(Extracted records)
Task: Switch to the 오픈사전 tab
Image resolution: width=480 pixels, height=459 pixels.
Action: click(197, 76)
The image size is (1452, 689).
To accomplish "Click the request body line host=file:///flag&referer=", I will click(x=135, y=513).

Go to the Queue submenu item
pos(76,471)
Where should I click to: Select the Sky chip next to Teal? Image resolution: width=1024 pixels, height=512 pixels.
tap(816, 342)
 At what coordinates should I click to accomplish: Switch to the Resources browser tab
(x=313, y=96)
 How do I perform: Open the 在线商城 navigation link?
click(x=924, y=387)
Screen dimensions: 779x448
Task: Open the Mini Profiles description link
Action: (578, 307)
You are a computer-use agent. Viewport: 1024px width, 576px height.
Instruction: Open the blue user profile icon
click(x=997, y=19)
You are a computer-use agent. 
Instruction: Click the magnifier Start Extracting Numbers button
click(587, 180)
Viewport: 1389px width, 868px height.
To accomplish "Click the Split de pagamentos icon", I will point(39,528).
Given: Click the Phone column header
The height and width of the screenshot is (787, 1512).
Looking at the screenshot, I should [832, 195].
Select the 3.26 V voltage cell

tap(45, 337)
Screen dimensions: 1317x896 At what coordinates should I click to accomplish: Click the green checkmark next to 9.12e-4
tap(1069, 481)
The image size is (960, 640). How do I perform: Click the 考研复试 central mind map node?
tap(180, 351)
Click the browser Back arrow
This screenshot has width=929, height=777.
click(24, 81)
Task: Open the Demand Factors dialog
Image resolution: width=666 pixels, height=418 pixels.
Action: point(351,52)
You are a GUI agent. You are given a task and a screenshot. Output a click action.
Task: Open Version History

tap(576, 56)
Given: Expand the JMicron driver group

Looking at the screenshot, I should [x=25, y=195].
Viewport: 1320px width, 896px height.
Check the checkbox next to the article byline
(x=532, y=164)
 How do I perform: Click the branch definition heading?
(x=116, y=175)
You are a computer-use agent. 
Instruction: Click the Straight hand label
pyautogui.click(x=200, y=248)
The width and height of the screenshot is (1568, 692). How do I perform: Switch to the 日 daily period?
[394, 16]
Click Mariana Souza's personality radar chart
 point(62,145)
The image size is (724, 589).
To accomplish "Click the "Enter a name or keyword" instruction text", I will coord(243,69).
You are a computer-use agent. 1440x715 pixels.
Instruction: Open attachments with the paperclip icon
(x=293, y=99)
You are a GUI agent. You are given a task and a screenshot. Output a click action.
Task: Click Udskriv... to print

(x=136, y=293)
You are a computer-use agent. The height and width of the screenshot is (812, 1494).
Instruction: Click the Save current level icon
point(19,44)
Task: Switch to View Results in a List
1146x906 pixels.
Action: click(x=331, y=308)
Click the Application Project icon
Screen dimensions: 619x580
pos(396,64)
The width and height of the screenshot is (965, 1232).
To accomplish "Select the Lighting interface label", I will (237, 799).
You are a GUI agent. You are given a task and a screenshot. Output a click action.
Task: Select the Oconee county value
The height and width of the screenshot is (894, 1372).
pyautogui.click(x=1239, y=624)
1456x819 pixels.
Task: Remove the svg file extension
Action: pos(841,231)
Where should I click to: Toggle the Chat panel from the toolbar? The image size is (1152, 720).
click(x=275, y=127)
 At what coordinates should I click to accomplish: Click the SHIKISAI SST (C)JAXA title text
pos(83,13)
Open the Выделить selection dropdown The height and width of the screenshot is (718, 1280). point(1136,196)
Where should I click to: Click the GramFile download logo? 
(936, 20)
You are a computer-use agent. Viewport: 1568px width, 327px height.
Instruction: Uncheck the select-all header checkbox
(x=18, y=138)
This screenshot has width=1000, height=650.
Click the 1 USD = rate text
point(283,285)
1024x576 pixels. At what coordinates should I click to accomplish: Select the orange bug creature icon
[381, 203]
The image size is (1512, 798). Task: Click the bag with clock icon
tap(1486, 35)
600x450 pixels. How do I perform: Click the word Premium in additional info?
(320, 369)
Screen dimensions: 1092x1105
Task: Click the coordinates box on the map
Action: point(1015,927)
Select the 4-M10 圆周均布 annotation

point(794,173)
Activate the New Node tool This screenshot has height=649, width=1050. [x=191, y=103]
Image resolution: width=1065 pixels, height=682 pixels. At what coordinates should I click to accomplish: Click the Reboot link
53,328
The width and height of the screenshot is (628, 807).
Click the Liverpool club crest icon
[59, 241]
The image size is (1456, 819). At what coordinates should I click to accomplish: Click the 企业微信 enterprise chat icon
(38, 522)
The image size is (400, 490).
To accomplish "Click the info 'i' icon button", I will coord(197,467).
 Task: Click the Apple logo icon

[OBJECTIVE]
Write out the listing again, swapping every "Viewport" for "Display" and leaving everything else unchanged.

[CORRECT ANSWER]
Task: Switch to the 오픈사전 tab
Image resolution: width=480 pixels, height=459 pixels.
Action: click(197, 76)
The image size is (1452, 689).
To accomplish "Click the request body line host=file:///flag&referer=", I will click(x=135, y=513).

Go to the Queue submenu item
pos(76,471)
Where should I click to: Select the Sky chip next to Teal? Image resolution: width=1024 pixels, height=512 pixels.
tap(816, 342)
 At what coordinates should I click to accomplish: Switch to the Resources browser tab
(x=313, y=96)
 How do I perform: Open the 在线商城 navigation link?
click(x=924, y=387)
Screen dimensions: 779x448
Task: Open the Mini Profiles description link
Action: (578, 307)
You are a computer-use agent. Display: 1024px width, 576px height.
Instruction: Open the blue user profile icon
click(x=997, y=19)
You are a computer-use agent. 
Instruction: Click the magnifier Start Extracting Numbers button
click(587, 180)
Display: 1389px width, 868px height.
To accomplish "Click the Split de pagamentos icon", I will point(39,528).
Given: Click the Phone column header
The height and width of the screenshot is (787, 1512).
Looking at the screenshot, I should [832, 195].
Select the 3.26 V voltage cell

tap(45, 337)
Screen dimensions: 1317x896 At what coordinates should I click to accomplish: Click the green checkmark next to 9.12e-4
tap(1069, 481)
The image size is (960, 640). How do I perform: Click the 考研复试 central mind map node?
tap(180, 351)
Click the browser Back arrow
This screenshot has width=929, height=777.
click(24, 81)
Task: Open the Demand Factors dialog
Image resolution: width=666 pixels, height=418 pixels.
Action: point(351,52)
You are a GUI agent. You are given a task and a screenshot. Output a click action.
Task: Open Version History

tap(576, 56)
Given: Expand the JMicron driver group

Looking at the screenshot, I should [x=25, y=195].
Display: 1320px width, 896px height.
Check the checkbox next to the article byline
(x=532, y=164)
 How do I perform: Click the branch definition heading?
(x=116, y=175)
You are a computer-use agent. 
Instruction: Click the Straight hand label
pyautogui.click(x=200, y=248)
The width and height of the screenshot is (1568, 692). How do I perform: Switch to the 日 daily period?
[394, 16]
Click Mariana Souza's personality radar chart
 point(62,145)
The image size is (724, 589).
To accomplish "Click the "Enter a name or keyword" instruction text", I will coord(243,69).
You are a computer-use agent. 1440x715 pixels.
Instruction: Open attachments with the paperclip icon
(x=293, y=99)
You are a GUI agent. You are given a task and a screenshot. Output a click action.
Task: Click Udskriv... to print

(x=136, y=293)
You are a computer-use agent. The height and width of the screenshot is (812, 1494).
Instruction: Click the Save current level icon
point(19,44)
Task: Switch to View Results in a List
1146x906 pixels.
Action: click(x=331, y=308)
Click the Application Project icon
Screen dimensions: 619x580
pos(396,64)
The width and height of the screenshot is (965, 1232).
To accomplish "Select the Lighting interface label", I will (237, 799).
You are a GUI agent. You are given a task and a screenshot. Output a click action.
Task: Select the Oconee county value
The height and width of the screenshot is (894, 1372).
pyautogui.click(x=1239, y=624)
1456x819 pixels.
Task: Remove the svg file extension
Action: pos(841,231)
Where should I click to: Toggle the Chat panel from the toolbar? The image size is (1152, 720).
click(x=275, y=127)
 At what coordinates should I click to accomplish: Click the SHIKISAI SST (C)JAXA title text
pos(83,13)
Open the Выделить selection dropdown The height and width of the screenshot is (718, 1280). point(1136,196)
Where should I click to: Click the GramFile download logo? 
(936, 20)
You are a computer-use agent. Display: 1568px width, 327px height.
Instruction: Uncheck the select-all header checkbox
(x=18, y=138)
This screenshot has width=1000, height=650.
Click the 1 USD = rate text
point(283,285)
1024x576 pixels. At what coordinates should I click to accomplish: Select the orange bug creature icon
[381, 203]
The image size is (1512, 798). Task: Click the bag with clock icon
tap(1486, 35)
600x450 pixels. How do I perform: Click the word Premium in additional info?
(320, 369)
Screen dimensions: 1092x1105
Task: Click the coordinates box on the map
Action: point(1015,927)
Select the 4-M10 圆周均布 annotation

point(794,173)
Activate the New Node tool This screenshot has height=649, width=1050. [x=191, y=103]
Image resolution: width=1065 pixels, height=682 pixels. At what coordinates should I click to accomplish: Click the Reboot link
53,328
The width and height of the screenshot is (628, 807).
Click the Liverpool club crest icon
[59, 241]
The image size is (1456, 819). At what coordinates should I click to accomplish: Click the 企业微信 enterprise chat icon
(38, 522)
The image size is (400, 490).
To accomplish "Click the info 'i' icon button", I will coord(197,467).
 Task: Click the Apple logo icon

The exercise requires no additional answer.